DATA IN THIS EXERCISE:
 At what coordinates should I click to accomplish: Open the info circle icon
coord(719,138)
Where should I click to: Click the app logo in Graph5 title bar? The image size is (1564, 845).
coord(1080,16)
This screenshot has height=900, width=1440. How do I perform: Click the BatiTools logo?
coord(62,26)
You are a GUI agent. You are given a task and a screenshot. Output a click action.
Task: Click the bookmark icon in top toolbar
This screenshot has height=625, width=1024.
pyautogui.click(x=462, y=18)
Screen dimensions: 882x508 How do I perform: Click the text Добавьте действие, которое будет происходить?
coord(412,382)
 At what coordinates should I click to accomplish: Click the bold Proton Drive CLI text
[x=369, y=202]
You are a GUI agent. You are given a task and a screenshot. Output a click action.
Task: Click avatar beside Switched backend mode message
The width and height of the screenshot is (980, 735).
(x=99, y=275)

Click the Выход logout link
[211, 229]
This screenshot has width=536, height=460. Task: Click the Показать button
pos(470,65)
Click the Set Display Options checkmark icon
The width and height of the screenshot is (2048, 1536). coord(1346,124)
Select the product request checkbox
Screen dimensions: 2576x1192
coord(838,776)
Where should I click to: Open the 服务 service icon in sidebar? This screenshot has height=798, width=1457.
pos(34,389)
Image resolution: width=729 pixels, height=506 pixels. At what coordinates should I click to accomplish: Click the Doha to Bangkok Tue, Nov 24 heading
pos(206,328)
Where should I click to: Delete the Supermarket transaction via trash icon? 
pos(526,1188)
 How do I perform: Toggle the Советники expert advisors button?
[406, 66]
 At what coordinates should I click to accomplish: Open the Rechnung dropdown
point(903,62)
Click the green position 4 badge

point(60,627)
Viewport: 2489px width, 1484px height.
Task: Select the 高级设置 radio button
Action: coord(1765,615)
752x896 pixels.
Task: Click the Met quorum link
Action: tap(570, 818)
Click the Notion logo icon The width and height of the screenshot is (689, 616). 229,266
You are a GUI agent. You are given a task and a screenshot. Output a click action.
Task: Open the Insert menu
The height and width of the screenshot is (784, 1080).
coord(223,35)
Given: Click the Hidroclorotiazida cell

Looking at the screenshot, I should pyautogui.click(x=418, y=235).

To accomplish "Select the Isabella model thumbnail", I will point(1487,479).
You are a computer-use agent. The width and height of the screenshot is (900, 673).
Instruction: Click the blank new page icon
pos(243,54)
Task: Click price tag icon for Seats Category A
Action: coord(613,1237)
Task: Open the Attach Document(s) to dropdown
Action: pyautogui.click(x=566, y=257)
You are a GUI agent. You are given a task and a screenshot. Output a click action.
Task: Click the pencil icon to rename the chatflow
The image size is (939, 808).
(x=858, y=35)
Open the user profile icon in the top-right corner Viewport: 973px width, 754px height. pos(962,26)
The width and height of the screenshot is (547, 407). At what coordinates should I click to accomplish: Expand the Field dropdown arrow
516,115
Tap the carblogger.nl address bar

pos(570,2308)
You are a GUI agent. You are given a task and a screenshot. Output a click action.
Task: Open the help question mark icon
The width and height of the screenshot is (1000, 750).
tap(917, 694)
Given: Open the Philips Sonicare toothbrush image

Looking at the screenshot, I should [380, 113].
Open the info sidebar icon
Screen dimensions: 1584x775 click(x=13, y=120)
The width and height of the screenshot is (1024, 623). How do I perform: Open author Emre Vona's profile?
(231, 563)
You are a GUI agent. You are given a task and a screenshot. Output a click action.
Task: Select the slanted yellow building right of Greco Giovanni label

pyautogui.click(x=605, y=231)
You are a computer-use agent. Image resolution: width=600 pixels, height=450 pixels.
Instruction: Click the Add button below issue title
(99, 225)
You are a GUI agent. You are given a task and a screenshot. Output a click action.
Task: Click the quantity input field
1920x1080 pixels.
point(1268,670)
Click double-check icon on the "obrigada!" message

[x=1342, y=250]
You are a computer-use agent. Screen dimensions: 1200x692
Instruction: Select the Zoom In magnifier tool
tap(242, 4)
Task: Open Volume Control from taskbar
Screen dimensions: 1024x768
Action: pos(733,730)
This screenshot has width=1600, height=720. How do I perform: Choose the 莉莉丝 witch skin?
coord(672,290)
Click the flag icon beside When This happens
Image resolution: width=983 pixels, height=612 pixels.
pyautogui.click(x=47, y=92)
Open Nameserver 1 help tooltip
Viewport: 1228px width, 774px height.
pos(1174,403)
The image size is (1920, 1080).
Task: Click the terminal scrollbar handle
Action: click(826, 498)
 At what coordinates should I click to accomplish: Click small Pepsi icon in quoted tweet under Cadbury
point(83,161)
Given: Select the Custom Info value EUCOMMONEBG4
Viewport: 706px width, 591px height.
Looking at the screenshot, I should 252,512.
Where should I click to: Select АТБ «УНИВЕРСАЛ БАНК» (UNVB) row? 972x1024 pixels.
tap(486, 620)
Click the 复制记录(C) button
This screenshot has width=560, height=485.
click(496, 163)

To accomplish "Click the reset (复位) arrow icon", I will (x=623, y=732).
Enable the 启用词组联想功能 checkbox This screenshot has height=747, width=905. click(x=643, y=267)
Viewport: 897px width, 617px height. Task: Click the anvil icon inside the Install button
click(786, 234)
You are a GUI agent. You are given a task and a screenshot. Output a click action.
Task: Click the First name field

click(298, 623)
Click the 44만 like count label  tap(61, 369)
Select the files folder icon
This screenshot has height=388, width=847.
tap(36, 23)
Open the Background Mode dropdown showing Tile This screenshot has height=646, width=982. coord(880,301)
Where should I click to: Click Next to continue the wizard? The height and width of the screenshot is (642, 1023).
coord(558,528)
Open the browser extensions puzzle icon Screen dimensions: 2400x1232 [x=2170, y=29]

THE EXERCISE: Quote all of the data above line for line, changing nothing.

THE ANSWER:
 At what coordinates should I click to accomplish: Open the info circle icon
coord(719,138)
Where should I click to: Click the app logo in Graph5 title bar? The image size is (1564, 845).
coord(1080,16)
This screenshot has height=900, width=1440. How do I perform: Click the BatiTools logo?
coord(62,26)
You are a GUI agent. You are given a task and a screenshot. Output a click action.
Task: Click the bookmark icon in top toolbar
This screenshot has height=625, width=1024.
pyautogui.click(x=462, y=18)
Screen dimensions: 882x508 How do I perform: Click the text Добавьте действие, которое будет происходить?
coord(412,382)
 At what coordinates should I click to accomplish: Click the bold Proton Drive CLI text
[x=369, y=202]
You are a GUI agent. You are given a task and a screenshot. Output a click action.
Task: Click avatar beside Switched backend mode message
The width and height of the screenshot is (980, 735).
(x=99, y=275)

Click the Выход logout link
[211, 229]
This screenshot has width=536, height=460. Task: Click the Показать button
pos(470,65)
Click the Set Display Options checkmark icon
The width and height of the screenshot is (2048, 1536). coord(1346,124)
Select the product request checkbox
Screen dimensions: 2576x1192
coord(838,776)
Where should I click to: Open the 服务 service icon in sidebar? This screenshot has height=798, width=1457.
pos(34,389)
Image resolution: width=729 pixels, height=506 pixels. At what coordinates should I click to accomplish: Click the Doha to Bangkok Tue, Nov 24 heading
pos(206,328)
Where should I click to: Delete the Supermarket transaction via trash icon? 
pos(526,1188)
 How do I perform: Toggle the Советники expert advisors button?
[406, 66]
 At what coordinates should I click to accomplish: Open the Rechnung dropdown
point(903,62)
Click the green position 4 badge

point(60,627)
Viewport: 2489px width, 1484px height.
Task: Select the 高级设置 radio button
Action: coord(1765,615)
752x896 pixels.
Task: Click the Met quorum link
Action: tap(570, 818)
Click the Notion logo icon The width and height of the screenshot is (689, 616). 229,266
You are a GUI agent. You are given a task and a screenshot. Output a click action.
Task: Open the Insert menu
The height and width of the screenshot is (784, 1080).
coord(223,35)
Given: Click the Hidroclorotiazida cell

Looking at the screenshot, I should pyautogui.click(x=418, y=235).

To accomplish "Select the Isabella model thumbnail", I will point(1487,479).
You are a computer-use agent. The width and height of the screenshot is (900, 673).
Instruction: Click the blank new page icon
pos(243,54)
Task: Click price tag icon for Seats Category A
Action: coord(613,1237)
Task: Open the Attach Document(s) to dropdown
Action: pyautogui.click(x=566, y=257)
You are a GUI agent. You are given a task and a screenshot. Output a click action.
Task: Click the pencil icon to rename the chatflow
The image size is (939, 808).
(x=858, y=35)
Open the user profile icon in the top-right corner Viewport: 973px width, 754px height. pos(962,26)
The width and height of the screenshot is (547, 407). At what coordinates should I click to accomplish: Expand the Field dropdown arrow
516,115
Tap the carblogger.nl address bar

pos(570,2308)
You are a GUI agent. You are given a task and a screenshot. Output a click action.
Task: Open the help question mark icon
The width and height of the screenshot is (1000, 750).
tap(917, 694)
Given: Open the Philips Sonicare toothbrush image

Looking at the screenshot, I should [380, 113].
Open the info sidebar icon
Screen dimensions: 1584x775 click(x=13, y=120)
The width and height of the screenshot is (1024, 623). How do I perform: Open author Emre Vona's profile?
(231, 563)
You are a GUI agent. You are given a task and a screenshot. Output a click action.
Task: Select the slanted yellow building right of Greco Giovanni label

pyautogui.click(x=605, y=231)
You are a computer-use agent. Image resolution: width=600 pixels, height=450 pixels.
Instruction: Click the Add button below issue title
(99, 225)
You are a GUI agent. You are given a task and a screenshot. Output a click action.
Task: Click the quantity input field
1920x1080 pixels.
point(1268,670)
Click double-check icon on the "obrigada!" message

[x=1342, y=250]
You are a computer-use agent. Screen dimensions: 1200x692
Instruction: Select the Zoom In magnifier tool
tap(242, 4)
Task: Open Volume Control from taskbar
Screen dimensions: 1024x768
Action: pos(733,730)
This screenshot has width=1600, height=720. How do I perform: Choose the 莉莉丝 witch skin?
coord(672,290)
Click the flag icon beside When This happens
Image resolution: width=983 pixels, height=612 pixels.
pyautogui.click(x=47, y=92)
Open Nameserver 1 help tooltip
Viewport: 1228px width, 774px height.
pos(1174,403)
The image size is (1920, 1080).
Task: Click the terminal scrollbar handle
Action: click(826, 498)
 At what coordinates should I click to accomplish: Click small Pepsi icon in quoted tweet under Cadbury
point(83,161)
Given: Select the Custom Info value EUCOMMONEBG4
Viewport: 706px width, 591px height.
Looking at the screenshot, I should 252,512.
Where should I click to: Select АТБ «УНИВЕРСАЛ БАНК» (UNVB) row? 972x1024 pixels.
tap(486, 620)
Click the 复制记录(C) button
This screenshot has width=560, height=485.
click(496, 163)

To accomplish "Click the reset (复位) arrow icon", I will (x=623, y=732).
Enable the 启用词组联想功能 checkbox This screenshot has height=747, width=905. click(x=643, y=267)
Viewport: 897px width, 617px height. Task: Click the anvil icon inside the Install button
click(786, 234)
You are a GUI agent. You are given a task and a screenshot. Output a click action.
Task: Click the First name field

click(298, 623)
Click the 44만 like count label  tap(61, 369)
Select the files folder icon
This screenshot has height=388, width=847.
tap(36, 23)
Open the Background Mode dropdown showing Tile This screenshot has height=646, width=982. coord(880,301)
Where should I click to: Click Next to continue the wizard? The height and width of the screenshot is (642, 1023).
coord(558,528)
Open the browser extensions puzzle icon Screen dimensions: 2400x1232 [x=2170, y=29]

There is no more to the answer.